Approaching a house in the woods.

I stopped for a snack about halfway, and shortly afterwards was overtaken by Olivier, a Belgian who had been staying the refuge the previous night. I encouraged him to go, and we agreed to meet up later.

Olivier disappearing.

About 12 noon the sun started to come out and the temperature rose. France on Sundays and Mondays is tricky for shopping, as most places are shut, even bars and restaurants. There is no culture of small 24/7 stores. We knew that the refuge we were heading for had no cooking laid on, so we needed to shop. We got to Intermarché ten minutes before it closed at 12.30! We walked the last two kilometres very content.

Wild Arum lilies
Flag irises in the hedgerow

It was amazing to see flowers that we think of as very special, and certainly things we would cultivate, just growing wild in profusion on the edge of fields or in the hedgerows. The route went past churches (none of which were open) and crosses and shrines, including this one.

Jesus and the recycling bins – not as weird as it looks!
Little, low, ancient St Christopher’s Church in Benquet parish. I would love to see how gloomy it is inside – look at the size of those windows, and their scarcity!

By 12.30 Olivier and I were crossing the Adour river – rather impressive in spate –

River Adour

and walking up the steep pull into Saint Sever. We took a right turn, and this led us to the town’s jewel, the XIth century Abbey Church, dedicated to St Severus.

This has some magnificent carved capitals, though, comparing them with the naturalistic carving of Southwell a hundred year’s later, it brought home how rapidly decorative skills developed in the period. Here are some views of the church and the cloister next to it.

The refuge is in part of an old convent and is basic, but adequate. There are four of us, all men, who are here tonight. By the time we got here I was glad to stop, but a post-shower foot examination showed that all is well – for which I am hugely thankful.

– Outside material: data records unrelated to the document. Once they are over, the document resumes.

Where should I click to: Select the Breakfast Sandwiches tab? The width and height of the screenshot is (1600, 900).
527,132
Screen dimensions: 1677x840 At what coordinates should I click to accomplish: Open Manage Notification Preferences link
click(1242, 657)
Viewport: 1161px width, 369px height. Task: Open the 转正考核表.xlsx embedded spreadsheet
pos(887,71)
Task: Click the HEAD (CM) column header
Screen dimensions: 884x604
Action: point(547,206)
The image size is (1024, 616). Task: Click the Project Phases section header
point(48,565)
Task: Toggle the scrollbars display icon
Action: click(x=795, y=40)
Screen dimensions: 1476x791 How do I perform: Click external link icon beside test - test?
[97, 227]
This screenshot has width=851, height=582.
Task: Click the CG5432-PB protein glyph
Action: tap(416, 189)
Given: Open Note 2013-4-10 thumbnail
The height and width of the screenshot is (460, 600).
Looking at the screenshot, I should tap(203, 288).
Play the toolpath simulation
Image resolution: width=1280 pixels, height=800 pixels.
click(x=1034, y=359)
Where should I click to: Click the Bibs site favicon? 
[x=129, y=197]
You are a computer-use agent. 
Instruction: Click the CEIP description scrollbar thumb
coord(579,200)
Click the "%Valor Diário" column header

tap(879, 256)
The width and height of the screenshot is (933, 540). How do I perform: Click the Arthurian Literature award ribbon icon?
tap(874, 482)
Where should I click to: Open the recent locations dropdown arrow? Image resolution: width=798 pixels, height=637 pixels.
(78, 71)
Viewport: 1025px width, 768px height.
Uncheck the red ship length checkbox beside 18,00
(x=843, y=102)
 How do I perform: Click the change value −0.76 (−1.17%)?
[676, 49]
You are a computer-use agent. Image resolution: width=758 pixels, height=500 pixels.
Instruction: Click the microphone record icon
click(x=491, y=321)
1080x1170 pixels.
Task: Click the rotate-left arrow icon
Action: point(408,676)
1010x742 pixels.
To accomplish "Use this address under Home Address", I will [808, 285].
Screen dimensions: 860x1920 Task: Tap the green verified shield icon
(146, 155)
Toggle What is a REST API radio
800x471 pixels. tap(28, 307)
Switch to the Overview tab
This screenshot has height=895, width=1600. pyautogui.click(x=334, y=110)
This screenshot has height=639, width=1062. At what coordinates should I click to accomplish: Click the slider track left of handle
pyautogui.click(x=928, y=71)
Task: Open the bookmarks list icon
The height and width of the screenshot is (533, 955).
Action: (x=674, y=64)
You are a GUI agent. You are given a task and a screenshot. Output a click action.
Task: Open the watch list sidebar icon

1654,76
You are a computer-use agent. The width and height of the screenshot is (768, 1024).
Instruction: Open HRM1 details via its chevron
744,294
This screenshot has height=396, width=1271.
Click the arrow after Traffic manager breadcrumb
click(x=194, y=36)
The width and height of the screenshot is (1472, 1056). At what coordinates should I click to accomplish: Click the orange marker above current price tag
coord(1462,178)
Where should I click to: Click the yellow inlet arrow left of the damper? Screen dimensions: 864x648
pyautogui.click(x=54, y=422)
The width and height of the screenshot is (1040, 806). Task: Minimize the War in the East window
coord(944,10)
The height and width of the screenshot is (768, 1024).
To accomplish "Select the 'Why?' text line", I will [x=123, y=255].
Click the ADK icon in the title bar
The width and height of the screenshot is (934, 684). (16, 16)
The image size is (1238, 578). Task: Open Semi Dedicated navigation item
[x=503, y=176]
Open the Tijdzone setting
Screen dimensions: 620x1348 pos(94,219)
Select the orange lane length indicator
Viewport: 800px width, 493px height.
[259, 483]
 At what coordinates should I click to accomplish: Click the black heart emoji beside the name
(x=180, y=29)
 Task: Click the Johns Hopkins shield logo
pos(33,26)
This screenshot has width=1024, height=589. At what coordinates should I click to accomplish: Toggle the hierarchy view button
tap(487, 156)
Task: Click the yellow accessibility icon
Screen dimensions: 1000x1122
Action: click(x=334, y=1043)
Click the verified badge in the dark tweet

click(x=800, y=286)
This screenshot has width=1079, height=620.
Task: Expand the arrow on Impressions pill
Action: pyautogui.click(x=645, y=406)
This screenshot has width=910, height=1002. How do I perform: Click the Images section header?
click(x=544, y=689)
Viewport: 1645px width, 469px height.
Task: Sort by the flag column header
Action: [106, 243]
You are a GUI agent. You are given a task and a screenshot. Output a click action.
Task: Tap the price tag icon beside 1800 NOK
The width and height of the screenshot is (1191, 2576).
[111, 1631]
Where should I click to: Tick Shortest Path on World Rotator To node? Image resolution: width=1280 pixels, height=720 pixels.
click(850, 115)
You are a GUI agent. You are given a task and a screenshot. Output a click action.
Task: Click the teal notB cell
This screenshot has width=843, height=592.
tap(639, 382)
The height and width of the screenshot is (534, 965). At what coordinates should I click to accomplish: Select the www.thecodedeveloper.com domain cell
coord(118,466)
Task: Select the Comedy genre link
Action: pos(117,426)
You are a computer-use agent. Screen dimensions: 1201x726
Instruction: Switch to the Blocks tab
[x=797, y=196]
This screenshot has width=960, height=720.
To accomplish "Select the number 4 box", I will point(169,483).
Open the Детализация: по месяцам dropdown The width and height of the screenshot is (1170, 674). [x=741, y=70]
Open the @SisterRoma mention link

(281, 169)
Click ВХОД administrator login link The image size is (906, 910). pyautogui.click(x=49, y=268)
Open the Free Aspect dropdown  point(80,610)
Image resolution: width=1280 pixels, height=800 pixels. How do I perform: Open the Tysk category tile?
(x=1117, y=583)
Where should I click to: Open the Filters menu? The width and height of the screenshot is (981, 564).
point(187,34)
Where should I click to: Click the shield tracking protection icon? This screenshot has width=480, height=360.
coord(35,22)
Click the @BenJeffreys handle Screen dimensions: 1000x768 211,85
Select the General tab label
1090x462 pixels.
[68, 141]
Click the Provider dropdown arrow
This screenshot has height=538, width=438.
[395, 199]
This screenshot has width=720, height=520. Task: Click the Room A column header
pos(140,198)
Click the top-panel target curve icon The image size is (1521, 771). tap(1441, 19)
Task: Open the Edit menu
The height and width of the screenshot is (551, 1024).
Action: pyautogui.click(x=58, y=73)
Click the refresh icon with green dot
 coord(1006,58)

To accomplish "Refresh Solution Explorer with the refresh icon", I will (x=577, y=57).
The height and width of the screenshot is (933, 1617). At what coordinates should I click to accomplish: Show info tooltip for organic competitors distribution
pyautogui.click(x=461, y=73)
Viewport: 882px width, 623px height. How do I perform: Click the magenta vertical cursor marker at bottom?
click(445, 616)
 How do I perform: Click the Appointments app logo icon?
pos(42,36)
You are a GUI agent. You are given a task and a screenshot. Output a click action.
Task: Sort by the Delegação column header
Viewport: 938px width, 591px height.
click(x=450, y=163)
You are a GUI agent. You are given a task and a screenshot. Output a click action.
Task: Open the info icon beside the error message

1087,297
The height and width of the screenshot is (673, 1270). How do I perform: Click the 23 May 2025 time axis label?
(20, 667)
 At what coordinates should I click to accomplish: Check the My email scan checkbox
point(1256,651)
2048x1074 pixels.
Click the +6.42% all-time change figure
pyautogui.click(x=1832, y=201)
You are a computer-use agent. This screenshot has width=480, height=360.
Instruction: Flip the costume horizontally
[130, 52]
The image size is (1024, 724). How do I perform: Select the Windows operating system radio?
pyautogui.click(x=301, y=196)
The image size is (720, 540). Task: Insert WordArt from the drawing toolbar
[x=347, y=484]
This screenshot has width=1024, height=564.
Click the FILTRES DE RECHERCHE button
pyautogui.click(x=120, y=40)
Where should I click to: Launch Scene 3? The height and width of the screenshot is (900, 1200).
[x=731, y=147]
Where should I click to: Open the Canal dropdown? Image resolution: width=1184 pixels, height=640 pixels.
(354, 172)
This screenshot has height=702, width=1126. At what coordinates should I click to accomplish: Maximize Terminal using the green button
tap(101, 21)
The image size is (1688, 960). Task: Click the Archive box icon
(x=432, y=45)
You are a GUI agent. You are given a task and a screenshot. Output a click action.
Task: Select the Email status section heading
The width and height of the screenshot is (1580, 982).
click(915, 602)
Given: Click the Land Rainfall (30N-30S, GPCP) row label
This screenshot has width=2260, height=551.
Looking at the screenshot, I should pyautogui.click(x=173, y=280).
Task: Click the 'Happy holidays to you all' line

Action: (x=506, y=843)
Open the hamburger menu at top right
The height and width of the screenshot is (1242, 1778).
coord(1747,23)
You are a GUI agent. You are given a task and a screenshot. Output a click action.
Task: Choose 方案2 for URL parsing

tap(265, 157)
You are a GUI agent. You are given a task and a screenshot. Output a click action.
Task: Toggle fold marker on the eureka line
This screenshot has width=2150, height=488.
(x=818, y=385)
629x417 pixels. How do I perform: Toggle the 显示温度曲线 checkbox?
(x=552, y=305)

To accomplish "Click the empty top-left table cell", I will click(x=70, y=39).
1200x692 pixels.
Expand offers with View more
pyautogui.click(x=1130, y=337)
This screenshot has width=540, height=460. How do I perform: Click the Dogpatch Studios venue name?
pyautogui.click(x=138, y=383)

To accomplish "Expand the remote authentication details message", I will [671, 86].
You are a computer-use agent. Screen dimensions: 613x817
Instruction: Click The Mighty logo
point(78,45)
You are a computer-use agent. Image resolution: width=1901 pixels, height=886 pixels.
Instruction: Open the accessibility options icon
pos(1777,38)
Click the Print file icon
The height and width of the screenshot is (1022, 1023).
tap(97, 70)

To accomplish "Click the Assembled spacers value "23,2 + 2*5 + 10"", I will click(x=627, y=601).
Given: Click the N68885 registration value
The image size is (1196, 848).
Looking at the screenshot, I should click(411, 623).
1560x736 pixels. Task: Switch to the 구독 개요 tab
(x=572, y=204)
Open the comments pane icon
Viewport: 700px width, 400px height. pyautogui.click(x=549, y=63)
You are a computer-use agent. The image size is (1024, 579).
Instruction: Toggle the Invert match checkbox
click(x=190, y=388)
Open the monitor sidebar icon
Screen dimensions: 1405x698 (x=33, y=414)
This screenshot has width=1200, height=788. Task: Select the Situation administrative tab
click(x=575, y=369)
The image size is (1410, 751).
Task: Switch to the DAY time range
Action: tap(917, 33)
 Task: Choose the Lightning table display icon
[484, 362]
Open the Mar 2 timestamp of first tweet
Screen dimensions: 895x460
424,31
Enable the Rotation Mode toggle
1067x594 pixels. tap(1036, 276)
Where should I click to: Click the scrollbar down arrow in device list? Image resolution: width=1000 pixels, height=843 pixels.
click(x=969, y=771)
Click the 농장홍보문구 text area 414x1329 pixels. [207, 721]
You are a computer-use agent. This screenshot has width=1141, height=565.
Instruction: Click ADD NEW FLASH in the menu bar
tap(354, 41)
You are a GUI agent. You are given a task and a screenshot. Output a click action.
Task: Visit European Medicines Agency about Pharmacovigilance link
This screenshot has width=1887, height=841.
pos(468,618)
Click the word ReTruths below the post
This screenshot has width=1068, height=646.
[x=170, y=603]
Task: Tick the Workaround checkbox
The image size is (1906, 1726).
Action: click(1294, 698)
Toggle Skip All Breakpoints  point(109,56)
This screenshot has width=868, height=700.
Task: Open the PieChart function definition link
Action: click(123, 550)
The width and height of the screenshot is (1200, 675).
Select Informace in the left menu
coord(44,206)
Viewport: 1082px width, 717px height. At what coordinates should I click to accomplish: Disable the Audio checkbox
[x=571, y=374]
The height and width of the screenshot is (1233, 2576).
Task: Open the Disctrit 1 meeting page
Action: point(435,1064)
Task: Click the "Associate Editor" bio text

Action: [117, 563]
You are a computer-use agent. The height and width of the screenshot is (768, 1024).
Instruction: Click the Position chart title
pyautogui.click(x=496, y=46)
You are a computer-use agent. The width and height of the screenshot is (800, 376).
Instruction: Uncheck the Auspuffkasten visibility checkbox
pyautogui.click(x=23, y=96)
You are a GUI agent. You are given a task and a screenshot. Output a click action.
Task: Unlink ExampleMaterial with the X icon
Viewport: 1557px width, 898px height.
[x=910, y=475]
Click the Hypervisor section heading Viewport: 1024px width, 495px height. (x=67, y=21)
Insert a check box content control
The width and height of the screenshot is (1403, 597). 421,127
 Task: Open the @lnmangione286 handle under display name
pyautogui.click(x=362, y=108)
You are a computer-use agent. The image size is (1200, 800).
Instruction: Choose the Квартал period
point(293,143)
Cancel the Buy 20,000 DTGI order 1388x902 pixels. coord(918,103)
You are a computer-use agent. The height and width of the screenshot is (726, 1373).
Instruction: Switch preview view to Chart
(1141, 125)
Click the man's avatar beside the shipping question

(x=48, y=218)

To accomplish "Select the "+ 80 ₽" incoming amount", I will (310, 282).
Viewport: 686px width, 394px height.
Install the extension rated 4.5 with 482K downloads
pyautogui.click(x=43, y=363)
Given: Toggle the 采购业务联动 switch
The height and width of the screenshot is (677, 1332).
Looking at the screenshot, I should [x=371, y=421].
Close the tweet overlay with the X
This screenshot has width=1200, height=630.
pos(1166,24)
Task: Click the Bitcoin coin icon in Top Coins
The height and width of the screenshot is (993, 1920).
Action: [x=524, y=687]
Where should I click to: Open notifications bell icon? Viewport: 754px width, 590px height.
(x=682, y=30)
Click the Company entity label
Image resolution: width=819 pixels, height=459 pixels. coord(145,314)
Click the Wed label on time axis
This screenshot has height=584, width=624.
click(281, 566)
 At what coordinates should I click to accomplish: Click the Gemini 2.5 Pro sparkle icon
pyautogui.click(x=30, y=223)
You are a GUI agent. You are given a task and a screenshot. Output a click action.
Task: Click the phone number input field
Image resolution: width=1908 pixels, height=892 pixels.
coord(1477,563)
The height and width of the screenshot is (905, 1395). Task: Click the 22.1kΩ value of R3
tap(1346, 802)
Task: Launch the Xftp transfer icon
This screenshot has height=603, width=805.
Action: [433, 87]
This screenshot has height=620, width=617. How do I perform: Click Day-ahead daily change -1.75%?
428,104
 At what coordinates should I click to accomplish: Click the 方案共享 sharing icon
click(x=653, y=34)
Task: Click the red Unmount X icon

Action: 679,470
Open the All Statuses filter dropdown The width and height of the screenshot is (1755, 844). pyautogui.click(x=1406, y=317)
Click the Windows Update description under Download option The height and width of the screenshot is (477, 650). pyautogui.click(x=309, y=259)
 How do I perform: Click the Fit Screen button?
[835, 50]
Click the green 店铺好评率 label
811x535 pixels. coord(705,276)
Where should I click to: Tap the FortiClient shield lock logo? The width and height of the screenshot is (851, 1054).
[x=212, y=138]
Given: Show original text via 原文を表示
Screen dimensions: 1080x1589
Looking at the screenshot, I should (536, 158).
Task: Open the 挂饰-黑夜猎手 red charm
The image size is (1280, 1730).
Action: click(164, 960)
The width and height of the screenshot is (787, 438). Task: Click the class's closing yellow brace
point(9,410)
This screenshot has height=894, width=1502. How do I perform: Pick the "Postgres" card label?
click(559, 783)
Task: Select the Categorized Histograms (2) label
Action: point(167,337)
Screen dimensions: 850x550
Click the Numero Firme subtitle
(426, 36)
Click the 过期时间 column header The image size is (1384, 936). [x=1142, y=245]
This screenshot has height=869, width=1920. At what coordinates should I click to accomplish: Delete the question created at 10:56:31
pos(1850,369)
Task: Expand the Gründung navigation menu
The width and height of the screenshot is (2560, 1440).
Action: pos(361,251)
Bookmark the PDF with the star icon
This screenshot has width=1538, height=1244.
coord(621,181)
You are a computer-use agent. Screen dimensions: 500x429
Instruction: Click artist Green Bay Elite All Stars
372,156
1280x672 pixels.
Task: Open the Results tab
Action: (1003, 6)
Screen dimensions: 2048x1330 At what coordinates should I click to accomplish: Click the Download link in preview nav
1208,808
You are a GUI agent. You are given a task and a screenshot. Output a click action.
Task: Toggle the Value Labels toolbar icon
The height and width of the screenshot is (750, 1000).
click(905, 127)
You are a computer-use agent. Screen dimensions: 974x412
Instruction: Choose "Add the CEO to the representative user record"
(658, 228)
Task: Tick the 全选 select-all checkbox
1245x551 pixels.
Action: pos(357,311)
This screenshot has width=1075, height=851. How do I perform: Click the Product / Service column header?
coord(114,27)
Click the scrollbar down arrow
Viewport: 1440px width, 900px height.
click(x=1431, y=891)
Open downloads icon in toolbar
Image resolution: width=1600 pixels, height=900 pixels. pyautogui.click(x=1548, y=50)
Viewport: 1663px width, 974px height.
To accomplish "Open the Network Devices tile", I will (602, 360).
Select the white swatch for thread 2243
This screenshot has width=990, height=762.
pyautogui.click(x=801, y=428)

The next three stages are all very modest totals, so should not present problems. They will bring me to Orthez in the Basque country by Wednesday night. I have decided to leave the Chemin de Vézelay at that point, and not continue to Saint Jean Pied-de-Port. This partly because I have run out of time because of the delay occasioned by my blisters, but also because, though I could go back and take up again from there in September, I don’t relish the rather gruelling ascent and descent to get over the Pyrenees at Roncevald. Instead, I have discovered a little used pilgrim route, the Camino del Baztán, which runs from Bayonne to Pamplona, where it joins the Camino Francés. Bayonne is a little further north than Orthez, so I don’t feel I am cheating, and the Camino del Batzán runs across foothills and down valleys, so is much less daunting. Anyway, that is the plan as it is at present! Good night!